Overall symptoms have been very mild. I was visiting my parents when I heard the news of my son. I did take precautions and left as soon as the test came back positive. So far they are doing well with negative test.

I believe there are three sides to life the material world and one's own inner world of thought and the thoughts of others and they are connected. News like this takes a toll on my own morale and reading all the well wishes has helped more than I could ever express. 

Thank you.


----------



## kgdrum (Feb 1, 2022)

@José Herring 
Get Better! Wishing you and your family a quick and speedy recovery.


----------



## webs (Feb 1, 2022)

May the healing and wellness continue!


----------



## doctoremmet (Feb 1, 2022)

José, happy to hear about your son. And of course best wishes for yourself, may you get better soon! Let me know if there’s anything I can do for you or the family. ❤️


----------



## José Herring (Feb 1, 2022)

doctoremmet said:


> José, happy to hear about your son. And of course best wishes for yourself, may you get better soon! Let me know if there’s anything I can do for you or the family. ❤️


Just keep posting. I love reading about the new gear and pluggins. Takes my mind off things.


----------



## SupremeFist (Feb 1, 2022)

I just bought Pathfinder Cello! (Get well soon! x}


----------



## Tatiana Gordeeva (Feb 1, 2022)

José Herring said:


> I believe there are three sides to life the material world and one's own inner world of thought and the thoughts of others and they are connected. News like this takes a toll on my own morale and reading all the well wishes has helped more than I could ever express.
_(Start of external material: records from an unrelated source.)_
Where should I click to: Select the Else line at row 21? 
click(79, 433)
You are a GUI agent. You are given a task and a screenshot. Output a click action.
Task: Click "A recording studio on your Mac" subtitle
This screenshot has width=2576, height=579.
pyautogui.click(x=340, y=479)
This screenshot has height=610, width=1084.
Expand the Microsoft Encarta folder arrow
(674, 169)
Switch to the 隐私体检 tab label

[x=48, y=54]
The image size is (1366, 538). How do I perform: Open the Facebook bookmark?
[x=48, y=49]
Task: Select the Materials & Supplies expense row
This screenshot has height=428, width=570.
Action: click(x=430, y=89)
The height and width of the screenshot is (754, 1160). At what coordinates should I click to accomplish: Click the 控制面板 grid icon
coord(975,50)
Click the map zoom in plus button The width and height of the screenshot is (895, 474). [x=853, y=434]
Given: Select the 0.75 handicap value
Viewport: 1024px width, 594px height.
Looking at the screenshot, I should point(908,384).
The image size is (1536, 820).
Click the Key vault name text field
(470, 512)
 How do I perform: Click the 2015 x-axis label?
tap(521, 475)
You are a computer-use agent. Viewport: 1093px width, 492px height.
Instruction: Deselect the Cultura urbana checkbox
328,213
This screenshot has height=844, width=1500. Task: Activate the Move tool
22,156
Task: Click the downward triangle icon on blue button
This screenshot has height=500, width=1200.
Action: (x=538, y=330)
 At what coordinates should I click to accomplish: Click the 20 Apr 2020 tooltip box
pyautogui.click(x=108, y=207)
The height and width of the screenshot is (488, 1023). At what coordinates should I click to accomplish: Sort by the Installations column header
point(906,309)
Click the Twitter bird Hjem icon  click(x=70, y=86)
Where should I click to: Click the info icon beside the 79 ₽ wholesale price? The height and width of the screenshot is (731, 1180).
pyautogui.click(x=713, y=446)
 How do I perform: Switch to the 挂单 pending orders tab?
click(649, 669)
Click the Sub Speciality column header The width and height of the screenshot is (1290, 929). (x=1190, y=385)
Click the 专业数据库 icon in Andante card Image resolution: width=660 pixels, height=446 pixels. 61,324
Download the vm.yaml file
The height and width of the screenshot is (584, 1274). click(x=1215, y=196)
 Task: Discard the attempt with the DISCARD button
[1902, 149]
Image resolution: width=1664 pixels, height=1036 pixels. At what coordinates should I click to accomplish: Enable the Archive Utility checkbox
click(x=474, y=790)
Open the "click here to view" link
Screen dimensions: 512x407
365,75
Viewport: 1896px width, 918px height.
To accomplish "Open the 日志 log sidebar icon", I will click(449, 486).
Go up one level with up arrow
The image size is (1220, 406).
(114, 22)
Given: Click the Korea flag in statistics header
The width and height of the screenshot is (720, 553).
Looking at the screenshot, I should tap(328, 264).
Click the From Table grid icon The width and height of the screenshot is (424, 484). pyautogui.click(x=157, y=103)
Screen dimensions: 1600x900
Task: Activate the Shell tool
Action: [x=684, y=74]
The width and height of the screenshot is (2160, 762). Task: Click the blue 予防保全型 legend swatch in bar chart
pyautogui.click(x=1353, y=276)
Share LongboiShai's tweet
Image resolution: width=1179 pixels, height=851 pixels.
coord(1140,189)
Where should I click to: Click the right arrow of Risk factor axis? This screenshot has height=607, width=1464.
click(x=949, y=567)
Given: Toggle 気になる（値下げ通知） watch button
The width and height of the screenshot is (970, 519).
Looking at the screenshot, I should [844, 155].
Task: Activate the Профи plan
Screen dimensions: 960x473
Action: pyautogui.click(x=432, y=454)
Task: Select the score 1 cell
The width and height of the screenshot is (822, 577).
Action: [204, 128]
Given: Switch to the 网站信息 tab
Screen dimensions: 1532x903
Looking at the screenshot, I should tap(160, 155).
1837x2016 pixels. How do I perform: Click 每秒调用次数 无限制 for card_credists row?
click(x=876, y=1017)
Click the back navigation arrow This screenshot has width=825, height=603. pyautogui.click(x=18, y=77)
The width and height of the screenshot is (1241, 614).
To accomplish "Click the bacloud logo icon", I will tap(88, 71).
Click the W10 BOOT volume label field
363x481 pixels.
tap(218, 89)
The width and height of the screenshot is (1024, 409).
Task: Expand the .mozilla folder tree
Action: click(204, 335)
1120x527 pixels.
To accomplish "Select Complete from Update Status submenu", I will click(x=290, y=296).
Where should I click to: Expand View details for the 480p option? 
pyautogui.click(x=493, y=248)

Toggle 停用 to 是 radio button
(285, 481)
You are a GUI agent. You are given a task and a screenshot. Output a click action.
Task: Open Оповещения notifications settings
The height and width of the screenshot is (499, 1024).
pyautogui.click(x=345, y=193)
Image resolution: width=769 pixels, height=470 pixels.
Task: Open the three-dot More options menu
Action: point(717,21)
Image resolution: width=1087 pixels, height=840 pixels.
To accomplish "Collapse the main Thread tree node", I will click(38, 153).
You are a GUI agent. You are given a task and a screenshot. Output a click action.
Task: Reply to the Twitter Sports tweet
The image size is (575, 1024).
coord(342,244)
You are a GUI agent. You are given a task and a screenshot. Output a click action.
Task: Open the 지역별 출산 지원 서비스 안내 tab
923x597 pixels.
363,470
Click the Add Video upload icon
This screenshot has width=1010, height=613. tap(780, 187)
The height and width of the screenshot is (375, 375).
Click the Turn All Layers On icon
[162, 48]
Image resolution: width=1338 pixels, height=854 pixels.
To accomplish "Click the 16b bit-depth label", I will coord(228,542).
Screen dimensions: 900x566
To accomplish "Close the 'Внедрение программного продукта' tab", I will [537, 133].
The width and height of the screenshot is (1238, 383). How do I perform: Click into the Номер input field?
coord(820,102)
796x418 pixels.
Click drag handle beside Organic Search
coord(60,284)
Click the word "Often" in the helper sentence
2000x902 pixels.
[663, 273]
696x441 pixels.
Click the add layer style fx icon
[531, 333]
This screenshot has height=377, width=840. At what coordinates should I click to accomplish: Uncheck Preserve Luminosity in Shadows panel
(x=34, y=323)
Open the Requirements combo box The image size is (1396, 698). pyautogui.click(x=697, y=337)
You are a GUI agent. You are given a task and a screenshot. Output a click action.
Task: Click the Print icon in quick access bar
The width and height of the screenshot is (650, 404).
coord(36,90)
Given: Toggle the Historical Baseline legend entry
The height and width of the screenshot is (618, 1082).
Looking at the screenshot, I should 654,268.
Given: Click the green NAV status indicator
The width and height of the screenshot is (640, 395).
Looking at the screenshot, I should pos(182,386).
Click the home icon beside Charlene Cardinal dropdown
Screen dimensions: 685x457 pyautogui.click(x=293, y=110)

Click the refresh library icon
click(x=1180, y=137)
This reminds me of Helmuth Plessner's _Levels of Organic Life and the Human:
_


Spoiler: Some philosophy stuff... Enter carefully...












Edit: I'm of course reiterating my best wishes to your family!
Edit2: one for @doctoremmet : Plessner was in Groningen!


----------



## MauroPantin (Feb 2, 2022)

My best to you and your family, Jose! Hope you recover quickly and painlessly.


----------



## rnb_2 (Feb 2, 2022)

José - best wishes to your entire family that everyone comes through with mild cases (at worst) and no lingering effects.


----------



## mgaewsj (Feb 2, 2022)

🙏


----------



## R. Naroth (Feb 2, 2022)

Get well soon José. Sending you positive vibes.


----------



## Nick Batzdorf (Feb 2, 2022)

Jose, even before the vaccines, the vast, vast majority of people who got covid didn't get dangerously sick. 

Of course I sympathize, but you'll all be fine.


----------



## Nick Batzdorf (Feb 2, 2022)

By the way, I'm personally more of a healthcare professionals than thoughts and prayers GUY, but how can anyone not believe in the human spirit?!


----------



## rhizomusicosmos (Feb 2, 2022)

Really hoping there aren't any serious complications for you or the rest of your family, José. As for the coughing, I'm prone to bronchitis and know only too well how disruptive it is to getting the rest that you need. Best wishes for a speedy recovery!


----------



## Technostica (Feb 2, 2022)

José Herring said:


> I believe there are three sides to life the material world and one's own inner world of thought and the thoughts of others and they are connected. News like this takes a toll on my own morale and reading all the well wishes has helped more than I could ever express.
> 
> Thank you.


As a very long time student of shamanism, I can say with a good degree of authority that we have vast resources available to us when it comes to addressing illnesses.
May you and your family overcome this one and grow even stronger so that you can overcome any ensuing struggles along the path.

Peace 
SC


----------



## Bee_Abney (Feb 3, 2022)

I'm praying for you and your family.


----------



## José Herring (Feb 11, 2022)

All clear. Had my first negative test on Wed. Wife took her weekly PCR test through her work and tested negative today. 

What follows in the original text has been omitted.